* EXERCISE GOAL
Search the data for the string "computer", and report each line where it is found.

[Stored items]
=====

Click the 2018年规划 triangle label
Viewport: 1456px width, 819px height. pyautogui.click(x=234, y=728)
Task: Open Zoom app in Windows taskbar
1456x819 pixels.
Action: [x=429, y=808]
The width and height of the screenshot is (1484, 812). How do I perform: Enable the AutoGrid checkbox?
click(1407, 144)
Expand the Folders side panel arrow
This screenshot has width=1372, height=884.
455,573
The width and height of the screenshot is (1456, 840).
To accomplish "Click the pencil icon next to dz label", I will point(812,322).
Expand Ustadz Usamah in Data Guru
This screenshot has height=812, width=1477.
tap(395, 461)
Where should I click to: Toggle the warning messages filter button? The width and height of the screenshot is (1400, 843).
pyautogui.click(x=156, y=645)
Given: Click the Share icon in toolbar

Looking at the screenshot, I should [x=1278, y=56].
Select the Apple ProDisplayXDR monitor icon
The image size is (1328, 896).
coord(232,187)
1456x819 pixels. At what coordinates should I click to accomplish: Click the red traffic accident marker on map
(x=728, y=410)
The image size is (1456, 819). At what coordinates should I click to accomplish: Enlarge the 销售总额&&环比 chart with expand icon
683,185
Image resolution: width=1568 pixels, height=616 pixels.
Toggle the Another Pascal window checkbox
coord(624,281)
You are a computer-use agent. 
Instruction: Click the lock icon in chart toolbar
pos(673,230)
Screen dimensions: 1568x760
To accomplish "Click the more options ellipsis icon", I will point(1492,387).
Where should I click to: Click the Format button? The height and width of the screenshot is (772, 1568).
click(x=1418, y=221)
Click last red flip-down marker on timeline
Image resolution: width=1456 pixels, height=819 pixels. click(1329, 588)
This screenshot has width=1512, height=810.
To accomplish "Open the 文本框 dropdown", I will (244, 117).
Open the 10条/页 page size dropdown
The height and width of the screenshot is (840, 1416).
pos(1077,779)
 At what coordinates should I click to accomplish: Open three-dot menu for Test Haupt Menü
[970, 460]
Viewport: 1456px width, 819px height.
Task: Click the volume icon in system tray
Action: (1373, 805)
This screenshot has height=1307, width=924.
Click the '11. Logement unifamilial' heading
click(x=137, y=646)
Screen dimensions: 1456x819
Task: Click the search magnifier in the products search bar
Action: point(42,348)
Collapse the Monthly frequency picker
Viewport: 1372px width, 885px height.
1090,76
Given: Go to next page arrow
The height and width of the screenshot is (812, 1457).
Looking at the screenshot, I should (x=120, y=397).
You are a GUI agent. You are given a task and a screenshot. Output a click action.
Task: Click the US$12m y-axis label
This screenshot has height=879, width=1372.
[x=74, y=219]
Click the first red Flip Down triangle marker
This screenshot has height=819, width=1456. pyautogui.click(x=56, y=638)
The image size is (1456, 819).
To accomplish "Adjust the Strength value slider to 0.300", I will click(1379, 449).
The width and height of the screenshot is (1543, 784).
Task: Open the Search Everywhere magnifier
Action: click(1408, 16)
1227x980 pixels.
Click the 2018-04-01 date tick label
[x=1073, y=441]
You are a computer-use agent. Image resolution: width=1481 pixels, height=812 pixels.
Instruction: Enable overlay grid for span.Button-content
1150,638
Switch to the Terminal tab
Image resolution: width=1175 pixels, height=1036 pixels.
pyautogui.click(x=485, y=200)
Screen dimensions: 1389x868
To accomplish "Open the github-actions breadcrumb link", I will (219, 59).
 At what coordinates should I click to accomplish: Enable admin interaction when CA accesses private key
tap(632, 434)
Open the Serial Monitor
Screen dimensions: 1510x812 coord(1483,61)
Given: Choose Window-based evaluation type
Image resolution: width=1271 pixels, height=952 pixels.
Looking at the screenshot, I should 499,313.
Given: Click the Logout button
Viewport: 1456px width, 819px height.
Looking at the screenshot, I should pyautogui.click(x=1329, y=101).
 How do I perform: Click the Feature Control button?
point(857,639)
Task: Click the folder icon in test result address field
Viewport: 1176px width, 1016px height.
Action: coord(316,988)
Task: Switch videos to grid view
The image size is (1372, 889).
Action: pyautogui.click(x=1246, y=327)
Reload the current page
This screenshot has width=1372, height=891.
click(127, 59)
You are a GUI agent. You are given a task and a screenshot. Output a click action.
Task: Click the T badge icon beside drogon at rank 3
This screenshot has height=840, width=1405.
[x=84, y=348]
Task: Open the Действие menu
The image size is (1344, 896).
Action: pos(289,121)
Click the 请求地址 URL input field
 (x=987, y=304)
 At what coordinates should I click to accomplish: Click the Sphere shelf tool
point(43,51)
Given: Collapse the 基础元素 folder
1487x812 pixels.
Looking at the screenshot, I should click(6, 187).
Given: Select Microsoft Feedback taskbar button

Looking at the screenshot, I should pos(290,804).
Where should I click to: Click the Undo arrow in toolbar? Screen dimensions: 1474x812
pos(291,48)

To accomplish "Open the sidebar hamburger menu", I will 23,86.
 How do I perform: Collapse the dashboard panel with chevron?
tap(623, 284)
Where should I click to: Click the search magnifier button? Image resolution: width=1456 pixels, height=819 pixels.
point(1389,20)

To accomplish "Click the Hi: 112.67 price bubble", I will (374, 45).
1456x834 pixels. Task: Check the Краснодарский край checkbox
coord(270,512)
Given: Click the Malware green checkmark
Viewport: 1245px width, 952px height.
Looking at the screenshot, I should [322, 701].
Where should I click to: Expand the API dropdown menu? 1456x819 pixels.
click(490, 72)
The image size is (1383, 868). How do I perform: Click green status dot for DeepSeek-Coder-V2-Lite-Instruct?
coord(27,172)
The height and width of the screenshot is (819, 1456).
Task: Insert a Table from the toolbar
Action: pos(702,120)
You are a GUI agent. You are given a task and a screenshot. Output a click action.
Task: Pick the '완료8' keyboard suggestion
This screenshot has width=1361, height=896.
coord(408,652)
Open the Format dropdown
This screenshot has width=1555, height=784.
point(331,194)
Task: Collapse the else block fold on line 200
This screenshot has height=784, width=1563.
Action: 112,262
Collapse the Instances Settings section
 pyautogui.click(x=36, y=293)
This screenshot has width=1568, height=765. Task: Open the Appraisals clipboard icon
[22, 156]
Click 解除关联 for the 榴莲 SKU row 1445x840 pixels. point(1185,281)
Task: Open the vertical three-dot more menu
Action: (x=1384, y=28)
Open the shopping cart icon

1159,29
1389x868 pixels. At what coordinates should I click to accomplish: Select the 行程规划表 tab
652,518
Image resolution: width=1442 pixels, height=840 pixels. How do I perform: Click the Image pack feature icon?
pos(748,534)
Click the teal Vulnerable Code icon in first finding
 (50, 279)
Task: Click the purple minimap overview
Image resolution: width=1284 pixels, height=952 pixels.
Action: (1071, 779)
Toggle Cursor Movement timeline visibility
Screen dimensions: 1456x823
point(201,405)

=====

* WRITTEN RESPONSE
You are a computer-use agent. 
You are a computer-use agent. Image resolution: width=1481 pixels, height=812 pixels.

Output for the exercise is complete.